Kwangil Koh Lecture on Mathematics in Our Time
University of California, Irvine
Mathematics and the mystery of dark matter
Even after spending billions of dollars on experiments, we have not been able to find that mysterious thing hiding in the heavens called "dark matter." Sounds ominous! But what is it? Why do we believe it is important? As described in this expository lecture, mathematics is shedding significant new light on dark matter.
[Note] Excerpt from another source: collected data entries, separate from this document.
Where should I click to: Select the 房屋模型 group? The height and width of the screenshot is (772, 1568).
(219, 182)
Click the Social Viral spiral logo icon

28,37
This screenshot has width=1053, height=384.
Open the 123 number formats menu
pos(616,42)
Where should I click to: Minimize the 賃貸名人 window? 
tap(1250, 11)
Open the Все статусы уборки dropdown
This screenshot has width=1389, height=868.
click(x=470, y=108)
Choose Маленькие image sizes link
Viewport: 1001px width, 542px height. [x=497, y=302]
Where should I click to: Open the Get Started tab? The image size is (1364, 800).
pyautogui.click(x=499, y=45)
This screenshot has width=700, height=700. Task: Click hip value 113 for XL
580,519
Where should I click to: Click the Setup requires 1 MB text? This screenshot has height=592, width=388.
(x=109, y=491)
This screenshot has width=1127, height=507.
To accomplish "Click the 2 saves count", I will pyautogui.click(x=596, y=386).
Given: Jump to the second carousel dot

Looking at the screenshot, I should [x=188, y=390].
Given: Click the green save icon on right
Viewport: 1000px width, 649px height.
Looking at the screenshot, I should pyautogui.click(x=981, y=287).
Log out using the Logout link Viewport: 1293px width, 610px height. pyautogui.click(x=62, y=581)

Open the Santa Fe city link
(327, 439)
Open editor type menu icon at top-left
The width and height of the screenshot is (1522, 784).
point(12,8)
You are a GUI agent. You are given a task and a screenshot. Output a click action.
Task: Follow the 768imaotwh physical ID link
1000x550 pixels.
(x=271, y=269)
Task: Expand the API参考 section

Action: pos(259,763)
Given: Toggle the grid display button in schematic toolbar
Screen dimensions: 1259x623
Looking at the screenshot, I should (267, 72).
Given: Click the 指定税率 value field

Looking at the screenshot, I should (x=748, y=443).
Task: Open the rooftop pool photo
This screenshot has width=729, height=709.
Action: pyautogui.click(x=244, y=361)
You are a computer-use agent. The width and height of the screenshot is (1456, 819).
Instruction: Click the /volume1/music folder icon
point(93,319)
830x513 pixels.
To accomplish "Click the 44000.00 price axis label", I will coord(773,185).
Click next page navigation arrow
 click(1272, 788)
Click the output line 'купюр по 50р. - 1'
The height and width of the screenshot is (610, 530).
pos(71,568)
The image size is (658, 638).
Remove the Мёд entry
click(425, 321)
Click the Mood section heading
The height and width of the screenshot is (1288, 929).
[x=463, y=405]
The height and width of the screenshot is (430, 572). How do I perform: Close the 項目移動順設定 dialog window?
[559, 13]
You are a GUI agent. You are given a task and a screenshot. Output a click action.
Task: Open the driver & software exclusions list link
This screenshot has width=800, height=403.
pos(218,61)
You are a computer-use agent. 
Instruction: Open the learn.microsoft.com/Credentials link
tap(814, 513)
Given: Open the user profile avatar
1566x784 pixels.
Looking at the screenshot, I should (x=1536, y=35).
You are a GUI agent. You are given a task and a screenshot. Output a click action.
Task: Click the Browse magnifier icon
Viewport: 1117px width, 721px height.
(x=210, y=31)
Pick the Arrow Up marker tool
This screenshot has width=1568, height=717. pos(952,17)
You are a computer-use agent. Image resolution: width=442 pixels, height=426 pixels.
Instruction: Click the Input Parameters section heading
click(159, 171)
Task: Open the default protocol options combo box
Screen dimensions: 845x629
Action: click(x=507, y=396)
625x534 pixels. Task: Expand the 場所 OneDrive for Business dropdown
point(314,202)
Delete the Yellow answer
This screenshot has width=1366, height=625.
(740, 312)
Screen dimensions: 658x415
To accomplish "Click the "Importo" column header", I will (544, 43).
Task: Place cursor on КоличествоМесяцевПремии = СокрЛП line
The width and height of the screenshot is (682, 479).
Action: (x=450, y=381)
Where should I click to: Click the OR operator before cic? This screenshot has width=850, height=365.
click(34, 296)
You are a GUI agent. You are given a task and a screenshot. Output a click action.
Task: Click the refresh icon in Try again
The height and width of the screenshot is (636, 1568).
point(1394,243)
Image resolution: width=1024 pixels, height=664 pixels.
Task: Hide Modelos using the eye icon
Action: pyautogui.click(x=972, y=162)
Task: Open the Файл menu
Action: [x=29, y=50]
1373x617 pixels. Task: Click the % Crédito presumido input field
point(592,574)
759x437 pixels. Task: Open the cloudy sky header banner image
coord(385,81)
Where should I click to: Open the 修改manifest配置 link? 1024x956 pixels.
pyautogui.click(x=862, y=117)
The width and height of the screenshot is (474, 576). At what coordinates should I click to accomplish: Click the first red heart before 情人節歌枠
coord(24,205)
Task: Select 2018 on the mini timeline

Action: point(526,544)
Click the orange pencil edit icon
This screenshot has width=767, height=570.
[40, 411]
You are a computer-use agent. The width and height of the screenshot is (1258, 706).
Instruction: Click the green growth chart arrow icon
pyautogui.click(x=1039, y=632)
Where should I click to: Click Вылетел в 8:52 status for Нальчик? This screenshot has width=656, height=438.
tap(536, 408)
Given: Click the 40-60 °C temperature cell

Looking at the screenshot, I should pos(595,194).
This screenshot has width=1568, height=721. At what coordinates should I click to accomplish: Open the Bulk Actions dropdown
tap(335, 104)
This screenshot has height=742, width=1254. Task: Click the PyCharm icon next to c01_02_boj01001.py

Monday April 16, 2012, 4:30 - 5:30 in SAS 2203
Reception 4:00 - 4:30 in SAS Hall second floor lobby
A native of Michigan's Upper Peninsula, Saari received his B.S. in mathematics from Michigan Technological University, and his M.S. and Ph.D. in mathematics from Purdue University. He was a faculty member at Northwestern University for more than three decades before moving to the University of California, Irvine in 2000. There he continues his research on the n-body problem, the mathematics of elections, and other applications of mathematics to the social sciences. Saari is particularly proud of his numerous teaching awards, including being selected twice by Northwestern students as the university's "Most Influential Professor." Saari is a member of the National Academy of Sciences, and a fellow of the American Academy of Arts and Sciences and the Finnish Academy of Science and Letters.
This public lecture is the first in an annual series honoring our late colleague Kwangil Koh. The goal of the Koh lectures is to communicate the importance of mathematics and its impact on science, technology and society.